Reputation: 983
I am using 2 ways to feed a multi-index pandas DataFrame:
one that initializes it with values,
one that fills it row per row (I don't care about the speed, I have to do it this way as I have each new row after different computations, and not all at once)
Please, both DataFrames 'looks' the same, but pandas tells me they are not. What should I do so that they are the same?
import attr
import pandas as pd
@attr.s(frozen=True)
class CDE(object):
name : str = attr.ib()
def __str__(self):
return self.name
# Method 1: filling it row per row.
rmidx = pd.MultiIndex(levels=[[],[]], codes=[[],[]], names=['CDE','period'])
c_array = [['Column', 'Column'],['First', 'Last']]
cmidx = pd.MultiIndex.from_arrays(c_array)
summary1 = pd.DataFrame(index = rmidx, columns=cmidx)
mcde1 = CDE(name='hi')
mcde2 = CDE(name='ho')
values = [[20,30],[40,50]]
period = '5m'
summary1.loc[(mcde1, period),('Column',)]=values[0]
summary1.loc[(mcde2, period),('Column',)]=values[1]
# Method 2: all at once.
columns = summary1.columns
rows = summary1.index.names
index_label = [[mcde1,mcde2],[period,period]]
summary2 = pd.DataFrame(values, index=index_label, columns=columns)
summary2.index.names = rows
In [2]:summary1
Out[2]:
Column
First Last
CDE period
hi 5m 20 30
ho 5m 40 50
In [3]:summary2
Out[3]:
Column
First Last
CDE period
hi 5m 20 30
ho 5m 40 50
But
summary1.equals(summary2)
False
Why is that so?
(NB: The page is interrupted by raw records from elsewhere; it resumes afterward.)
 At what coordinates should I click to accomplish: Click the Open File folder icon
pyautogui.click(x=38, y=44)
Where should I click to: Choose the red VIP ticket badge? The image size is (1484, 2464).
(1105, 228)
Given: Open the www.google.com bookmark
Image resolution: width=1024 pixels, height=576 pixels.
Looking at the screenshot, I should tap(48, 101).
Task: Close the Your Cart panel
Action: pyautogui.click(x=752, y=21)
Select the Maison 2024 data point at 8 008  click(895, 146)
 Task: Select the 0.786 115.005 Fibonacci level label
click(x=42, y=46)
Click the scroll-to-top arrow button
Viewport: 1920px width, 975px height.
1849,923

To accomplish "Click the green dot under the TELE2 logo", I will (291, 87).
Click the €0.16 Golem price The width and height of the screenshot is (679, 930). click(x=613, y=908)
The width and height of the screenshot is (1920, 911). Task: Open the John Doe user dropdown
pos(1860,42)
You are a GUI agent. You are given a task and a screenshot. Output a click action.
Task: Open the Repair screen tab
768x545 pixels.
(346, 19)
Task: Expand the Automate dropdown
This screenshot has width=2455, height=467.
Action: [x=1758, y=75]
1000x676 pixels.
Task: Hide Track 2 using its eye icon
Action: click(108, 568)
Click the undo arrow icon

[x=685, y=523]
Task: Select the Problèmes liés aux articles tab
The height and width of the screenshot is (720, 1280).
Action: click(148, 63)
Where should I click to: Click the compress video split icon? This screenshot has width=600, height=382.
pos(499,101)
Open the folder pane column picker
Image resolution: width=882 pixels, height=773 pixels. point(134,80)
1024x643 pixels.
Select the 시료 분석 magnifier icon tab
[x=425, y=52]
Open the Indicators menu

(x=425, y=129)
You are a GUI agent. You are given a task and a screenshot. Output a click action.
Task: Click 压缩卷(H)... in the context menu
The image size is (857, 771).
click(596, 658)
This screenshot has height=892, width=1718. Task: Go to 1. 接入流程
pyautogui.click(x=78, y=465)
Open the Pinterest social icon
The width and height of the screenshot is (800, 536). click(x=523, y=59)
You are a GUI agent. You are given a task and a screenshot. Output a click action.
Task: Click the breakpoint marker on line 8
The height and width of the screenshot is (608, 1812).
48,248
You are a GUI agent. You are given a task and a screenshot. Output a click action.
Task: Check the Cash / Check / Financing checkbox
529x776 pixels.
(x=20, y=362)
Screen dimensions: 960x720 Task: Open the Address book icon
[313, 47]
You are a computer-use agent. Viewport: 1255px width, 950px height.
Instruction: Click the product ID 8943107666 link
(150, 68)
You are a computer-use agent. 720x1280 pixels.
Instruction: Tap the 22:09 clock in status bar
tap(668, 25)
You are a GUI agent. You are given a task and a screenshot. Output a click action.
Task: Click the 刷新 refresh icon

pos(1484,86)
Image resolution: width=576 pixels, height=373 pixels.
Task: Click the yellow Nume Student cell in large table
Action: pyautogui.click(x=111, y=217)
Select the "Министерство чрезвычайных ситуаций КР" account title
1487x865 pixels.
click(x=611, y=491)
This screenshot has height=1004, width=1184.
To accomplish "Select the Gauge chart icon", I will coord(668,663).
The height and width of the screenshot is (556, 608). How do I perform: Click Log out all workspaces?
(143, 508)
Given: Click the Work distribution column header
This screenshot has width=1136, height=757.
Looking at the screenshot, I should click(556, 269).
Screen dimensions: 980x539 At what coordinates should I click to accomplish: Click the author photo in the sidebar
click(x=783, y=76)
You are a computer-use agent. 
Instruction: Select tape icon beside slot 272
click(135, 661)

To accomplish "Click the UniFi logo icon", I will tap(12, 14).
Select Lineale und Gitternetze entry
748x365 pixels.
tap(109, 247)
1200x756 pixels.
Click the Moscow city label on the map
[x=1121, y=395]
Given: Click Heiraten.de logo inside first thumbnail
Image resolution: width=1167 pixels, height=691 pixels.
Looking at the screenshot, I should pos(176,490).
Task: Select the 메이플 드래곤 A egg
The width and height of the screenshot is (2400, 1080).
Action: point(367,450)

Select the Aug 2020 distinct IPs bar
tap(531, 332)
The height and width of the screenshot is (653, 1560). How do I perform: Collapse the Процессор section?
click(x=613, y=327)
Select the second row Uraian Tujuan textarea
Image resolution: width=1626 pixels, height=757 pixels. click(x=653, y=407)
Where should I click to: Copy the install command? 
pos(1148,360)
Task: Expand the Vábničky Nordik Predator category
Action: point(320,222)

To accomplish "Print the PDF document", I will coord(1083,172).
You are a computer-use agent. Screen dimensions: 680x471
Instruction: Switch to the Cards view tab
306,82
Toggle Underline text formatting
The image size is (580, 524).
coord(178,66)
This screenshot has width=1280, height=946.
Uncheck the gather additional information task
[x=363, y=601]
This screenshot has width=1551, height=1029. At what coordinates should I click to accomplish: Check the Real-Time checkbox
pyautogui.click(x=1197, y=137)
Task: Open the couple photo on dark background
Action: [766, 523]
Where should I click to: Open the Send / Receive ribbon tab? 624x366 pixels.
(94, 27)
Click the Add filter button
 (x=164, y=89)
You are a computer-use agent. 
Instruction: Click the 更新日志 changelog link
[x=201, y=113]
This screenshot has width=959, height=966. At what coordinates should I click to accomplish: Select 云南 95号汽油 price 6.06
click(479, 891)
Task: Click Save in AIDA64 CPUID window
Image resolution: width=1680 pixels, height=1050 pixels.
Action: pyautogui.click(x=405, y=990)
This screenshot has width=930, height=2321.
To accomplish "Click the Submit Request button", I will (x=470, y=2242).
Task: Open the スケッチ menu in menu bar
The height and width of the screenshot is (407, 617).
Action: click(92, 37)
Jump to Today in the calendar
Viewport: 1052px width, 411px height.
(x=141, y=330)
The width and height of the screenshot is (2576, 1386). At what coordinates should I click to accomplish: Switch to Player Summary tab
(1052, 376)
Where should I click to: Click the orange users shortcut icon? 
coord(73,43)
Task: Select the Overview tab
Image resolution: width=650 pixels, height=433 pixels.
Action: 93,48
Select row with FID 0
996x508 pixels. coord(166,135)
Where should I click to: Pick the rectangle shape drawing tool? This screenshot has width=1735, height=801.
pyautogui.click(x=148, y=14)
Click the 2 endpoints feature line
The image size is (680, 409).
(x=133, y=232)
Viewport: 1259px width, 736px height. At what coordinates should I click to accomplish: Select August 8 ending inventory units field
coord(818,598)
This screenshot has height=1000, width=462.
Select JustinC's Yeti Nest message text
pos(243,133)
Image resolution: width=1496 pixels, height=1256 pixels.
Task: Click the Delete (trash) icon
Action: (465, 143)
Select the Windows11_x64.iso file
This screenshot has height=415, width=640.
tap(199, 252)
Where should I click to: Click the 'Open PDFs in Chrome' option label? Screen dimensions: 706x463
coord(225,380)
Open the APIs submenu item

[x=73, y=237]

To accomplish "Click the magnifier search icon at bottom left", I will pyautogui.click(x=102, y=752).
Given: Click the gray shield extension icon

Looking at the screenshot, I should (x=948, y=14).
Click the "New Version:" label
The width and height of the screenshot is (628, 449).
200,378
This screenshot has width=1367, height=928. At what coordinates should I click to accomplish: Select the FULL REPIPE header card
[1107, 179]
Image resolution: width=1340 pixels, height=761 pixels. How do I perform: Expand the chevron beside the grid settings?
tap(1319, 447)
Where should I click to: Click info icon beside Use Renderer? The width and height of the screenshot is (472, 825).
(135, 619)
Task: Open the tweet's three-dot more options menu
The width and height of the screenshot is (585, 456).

Thanks for any advice on that.
Upvotes: 0
Views: 267
Reputation: 150785
From the doc This function requires that the elements have the same dtype as their
respective elements in the other Series or DataFrame.
But if you do
summary1.dtypes, summary2.dtypes
You would get
(Column First object
Last object
dtype: object,
Column First int64
Last int64
dtype: object)
This is because when you create an empty data frame
summary1 = pd.DataFrame(index = rmidx, columns=cmidx)
the default dtype
is object
. Therefore, whenever you append a new row, the data is converted/masked as the given dtype
. On the other hand, if you create a data frame with given data, pandas
will try to guess the best dtype
, in this case int64
.
Upvotes: 3